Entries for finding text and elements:
[Start]

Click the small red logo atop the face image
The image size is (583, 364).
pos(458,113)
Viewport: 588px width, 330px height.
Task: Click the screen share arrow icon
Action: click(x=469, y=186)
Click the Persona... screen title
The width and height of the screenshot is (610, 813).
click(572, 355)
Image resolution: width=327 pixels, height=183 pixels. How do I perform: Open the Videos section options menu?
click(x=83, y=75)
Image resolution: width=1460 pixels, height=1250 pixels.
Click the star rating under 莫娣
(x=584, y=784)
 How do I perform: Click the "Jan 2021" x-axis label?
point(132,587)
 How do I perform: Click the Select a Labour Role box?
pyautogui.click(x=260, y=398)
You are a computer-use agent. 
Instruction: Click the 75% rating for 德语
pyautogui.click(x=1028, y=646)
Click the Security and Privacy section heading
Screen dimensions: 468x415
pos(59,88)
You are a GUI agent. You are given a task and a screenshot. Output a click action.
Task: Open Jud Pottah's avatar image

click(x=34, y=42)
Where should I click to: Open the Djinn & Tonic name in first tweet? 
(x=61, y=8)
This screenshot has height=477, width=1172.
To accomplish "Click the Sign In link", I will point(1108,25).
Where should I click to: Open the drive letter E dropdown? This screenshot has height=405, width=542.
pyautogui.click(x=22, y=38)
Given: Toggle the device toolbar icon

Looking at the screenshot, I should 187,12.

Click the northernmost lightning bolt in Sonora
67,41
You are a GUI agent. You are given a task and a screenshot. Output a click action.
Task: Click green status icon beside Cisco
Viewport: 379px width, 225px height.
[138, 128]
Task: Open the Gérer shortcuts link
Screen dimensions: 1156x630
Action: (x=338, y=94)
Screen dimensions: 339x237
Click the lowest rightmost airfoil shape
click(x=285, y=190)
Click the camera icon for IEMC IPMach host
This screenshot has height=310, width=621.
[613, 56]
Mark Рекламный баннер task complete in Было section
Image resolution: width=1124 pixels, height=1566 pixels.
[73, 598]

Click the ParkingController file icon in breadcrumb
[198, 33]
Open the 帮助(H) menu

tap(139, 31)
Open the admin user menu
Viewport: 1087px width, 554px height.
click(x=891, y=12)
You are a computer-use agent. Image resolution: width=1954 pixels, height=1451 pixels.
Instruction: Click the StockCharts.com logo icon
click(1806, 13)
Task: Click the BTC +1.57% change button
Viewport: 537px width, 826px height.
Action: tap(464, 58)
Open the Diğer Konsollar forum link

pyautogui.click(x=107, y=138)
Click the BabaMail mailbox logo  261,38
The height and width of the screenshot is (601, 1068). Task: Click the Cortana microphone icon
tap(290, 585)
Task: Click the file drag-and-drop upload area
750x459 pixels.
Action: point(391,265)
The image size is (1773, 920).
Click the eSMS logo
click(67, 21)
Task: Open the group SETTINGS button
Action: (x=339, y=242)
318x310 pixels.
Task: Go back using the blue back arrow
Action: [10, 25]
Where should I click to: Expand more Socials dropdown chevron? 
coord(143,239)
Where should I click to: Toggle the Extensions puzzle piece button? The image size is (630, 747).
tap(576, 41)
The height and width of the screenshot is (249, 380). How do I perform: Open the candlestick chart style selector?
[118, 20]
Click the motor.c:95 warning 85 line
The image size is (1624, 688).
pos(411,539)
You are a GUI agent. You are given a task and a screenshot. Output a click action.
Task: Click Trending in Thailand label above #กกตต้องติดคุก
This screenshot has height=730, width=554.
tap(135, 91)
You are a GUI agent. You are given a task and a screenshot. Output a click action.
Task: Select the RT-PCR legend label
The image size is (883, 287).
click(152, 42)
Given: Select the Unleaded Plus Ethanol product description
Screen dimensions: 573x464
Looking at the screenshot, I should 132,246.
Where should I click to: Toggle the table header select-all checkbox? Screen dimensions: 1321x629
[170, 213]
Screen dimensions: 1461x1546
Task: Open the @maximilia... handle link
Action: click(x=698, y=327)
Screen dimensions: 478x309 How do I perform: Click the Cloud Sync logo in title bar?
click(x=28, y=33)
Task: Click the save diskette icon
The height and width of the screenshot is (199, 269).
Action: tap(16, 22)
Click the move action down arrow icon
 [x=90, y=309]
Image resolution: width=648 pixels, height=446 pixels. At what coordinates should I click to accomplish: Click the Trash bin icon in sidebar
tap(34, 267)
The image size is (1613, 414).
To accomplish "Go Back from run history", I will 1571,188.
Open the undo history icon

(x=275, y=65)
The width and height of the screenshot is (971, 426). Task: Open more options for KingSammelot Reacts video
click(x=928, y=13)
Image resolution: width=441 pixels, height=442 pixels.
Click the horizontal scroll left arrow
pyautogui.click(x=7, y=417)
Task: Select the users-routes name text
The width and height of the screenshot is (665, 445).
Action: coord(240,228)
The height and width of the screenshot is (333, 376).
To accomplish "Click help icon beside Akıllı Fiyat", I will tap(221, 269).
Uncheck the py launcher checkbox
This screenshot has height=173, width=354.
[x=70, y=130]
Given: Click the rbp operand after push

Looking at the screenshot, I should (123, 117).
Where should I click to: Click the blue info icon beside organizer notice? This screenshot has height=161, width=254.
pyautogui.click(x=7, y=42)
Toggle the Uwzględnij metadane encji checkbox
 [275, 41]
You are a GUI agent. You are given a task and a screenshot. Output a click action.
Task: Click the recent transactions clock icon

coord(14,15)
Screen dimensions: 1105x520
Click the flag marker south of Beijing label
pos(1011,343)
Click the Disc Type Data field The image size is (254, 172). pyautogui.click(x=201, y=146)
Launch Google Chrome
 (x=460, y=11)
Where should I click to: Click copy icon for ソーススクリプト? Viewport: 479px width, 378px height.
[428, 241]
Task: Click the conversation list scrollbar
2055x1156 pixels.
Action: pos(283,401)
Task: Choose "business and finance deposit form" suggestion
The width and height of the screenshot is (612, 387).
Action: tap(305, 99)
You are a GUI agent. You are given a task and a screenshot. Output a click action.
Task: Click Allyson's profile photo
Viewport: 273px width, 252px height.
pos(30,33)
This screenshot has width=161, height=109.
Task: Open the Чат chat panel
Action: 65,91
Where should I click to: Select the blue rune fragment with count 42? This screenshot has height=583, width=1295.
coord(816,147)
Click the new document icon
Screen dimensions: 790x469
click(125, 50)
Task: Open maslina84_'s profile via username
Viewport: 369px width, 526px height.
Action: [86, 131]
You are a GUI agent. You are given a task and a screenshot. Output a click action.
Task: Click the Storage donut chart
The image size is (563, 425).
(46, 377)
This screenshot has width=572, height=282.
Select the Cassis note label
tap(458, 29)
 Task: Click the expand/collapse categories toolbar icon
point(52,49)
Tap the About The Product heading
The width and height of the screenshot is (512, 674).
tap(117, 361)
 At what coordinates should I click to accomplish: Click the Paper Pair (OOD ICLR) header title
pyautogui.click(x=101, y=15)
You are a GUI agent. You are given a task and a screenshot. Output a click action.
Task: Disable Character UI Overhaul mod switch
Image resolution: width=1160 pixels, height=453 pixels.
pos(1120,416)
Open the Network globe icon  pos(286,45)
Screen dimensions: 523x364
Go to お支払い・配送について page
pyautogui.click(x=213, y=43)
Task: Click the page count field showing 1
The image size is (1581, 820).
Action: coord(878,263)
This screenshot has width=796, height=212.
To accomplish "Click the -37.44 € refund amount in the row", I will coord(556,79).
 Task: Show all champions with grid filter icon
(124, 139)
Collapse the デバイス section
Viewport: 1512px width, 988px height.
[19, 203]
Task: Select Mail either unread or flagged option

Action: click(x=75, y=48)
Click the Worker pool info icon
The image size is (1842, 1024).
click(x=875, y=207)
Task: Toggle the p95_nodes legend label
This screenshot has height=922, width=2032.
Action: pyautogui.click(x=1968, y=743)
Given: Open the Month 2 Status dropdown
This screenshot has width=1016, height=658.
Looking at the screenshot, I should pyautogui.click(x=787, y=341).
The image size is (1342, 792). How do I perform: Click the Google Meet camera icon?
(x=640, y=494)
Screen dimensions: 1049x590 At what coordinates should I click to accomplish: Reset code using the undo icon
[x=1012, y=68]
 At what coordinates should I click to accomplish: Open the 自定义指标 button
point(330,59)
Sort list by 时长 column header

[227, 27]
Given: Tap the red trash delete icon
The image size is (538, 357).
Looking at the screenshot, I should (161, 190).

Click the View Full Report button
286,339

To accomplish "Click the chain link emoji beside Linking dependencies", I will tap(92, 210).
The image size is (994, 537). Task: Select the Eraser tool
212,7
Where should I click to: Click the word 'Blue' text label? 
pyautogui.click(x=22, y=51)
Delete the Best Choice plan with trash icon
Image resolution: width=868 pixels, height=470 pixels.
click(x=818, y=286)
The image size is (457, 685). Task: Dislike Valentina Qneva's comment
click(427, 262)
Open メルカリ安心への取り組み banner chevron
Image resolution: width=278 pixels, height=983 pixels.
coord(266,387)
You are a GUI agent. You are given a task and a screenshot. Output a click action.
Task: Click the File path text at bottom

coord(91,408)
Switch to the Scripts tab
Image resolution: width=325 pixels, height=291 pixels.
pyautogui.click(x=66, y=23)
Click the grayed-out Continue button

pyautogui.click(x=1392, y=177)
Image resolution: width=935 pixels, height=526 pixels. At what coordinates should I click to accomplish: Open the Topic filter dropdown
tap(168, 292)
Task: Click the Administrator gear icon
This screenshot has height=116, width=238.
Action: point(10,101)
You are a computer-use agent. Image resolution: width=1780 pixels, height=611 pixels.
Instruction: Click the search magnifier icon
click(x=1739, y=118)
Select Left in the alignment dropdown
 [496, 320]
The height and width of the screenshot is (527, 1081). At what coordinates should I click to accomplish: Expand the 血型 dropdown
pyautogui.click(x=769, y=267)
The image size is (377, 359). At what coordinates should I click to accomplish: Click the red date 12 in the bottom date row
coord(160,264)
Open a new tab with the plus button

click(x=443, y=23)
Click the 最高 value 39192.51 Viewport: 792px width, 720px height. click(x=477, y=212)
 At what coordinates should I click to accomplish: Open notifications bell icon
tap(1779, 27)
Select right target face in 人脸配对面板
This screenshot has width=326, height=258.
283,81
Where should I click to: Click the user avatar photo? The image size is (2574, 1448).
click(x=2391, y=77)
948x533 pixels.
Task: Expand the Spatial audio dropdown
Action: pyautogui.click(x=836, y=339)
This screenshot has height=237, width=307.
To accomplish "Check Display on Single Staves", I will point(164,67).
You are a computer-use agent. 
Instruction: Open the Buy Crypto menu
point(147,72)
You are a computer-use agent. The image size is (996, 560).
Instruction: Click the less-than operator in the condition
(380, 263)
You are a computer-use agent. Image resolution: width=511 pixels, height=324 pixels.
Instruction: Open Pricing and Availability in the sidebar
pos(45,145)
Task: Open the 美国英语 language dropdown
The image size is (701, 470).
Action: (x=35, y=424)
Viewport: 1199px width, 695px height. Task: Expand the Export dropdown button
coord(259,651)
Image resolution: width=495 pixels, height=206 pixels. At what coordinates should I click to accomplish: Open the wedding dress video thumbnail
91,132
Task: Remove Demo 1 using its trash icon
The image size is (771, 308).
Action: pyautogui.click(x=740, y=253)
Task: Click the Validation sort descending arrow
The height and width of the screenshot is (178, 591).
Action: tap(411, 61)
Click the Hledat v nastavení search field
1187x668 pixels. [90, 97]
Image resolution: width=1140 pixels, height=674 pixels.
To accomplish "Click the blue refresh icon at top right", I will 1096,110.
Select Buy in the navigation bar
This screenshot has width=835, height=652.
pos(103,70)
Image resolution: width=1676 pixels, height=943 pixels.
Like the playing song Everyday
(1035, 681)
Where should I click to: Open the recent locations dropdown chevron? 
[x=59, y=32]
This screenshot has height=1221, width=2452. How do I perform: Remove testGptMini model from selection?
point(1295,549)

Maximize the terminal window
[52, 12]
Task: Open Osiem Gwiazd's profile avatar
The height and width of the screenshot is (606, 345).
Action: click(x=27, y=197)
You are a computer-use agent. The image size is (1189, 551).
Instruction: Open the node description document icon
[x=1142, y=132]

[End]

● Task statement
Return the lines of the records exactly as they appear, from the start of the records through the line that contains "pyautogui.click(x=260, y=398)", inclusive.

● Exercise answer
Click the small red logo atop the face image
The image size is (583, 364).
pos(458,113)
Viewport: 588px width, 330px height.
Task: Click the screen share arrow icon
Action: click(x=469, y=186)
Click the Persona... screen title
The width and height of the screenshot is (610, 813).
click(572, 355)
Image resolution: width=327 pixels, height=183 pixels. How do I perform: Open the Videos section options menu?
click(x=83, y=75)
Image resolution: width=1460 pixels, height=1250 pixels.
Click the star rating under 莫娣
(x=584, y=784)
 How do I perform: Click the "Jan 2021" x-axis label?
point(132,587)
 How do I perform: Click the Select a Labour Role box?
pyautogui.click(x=260, y=398)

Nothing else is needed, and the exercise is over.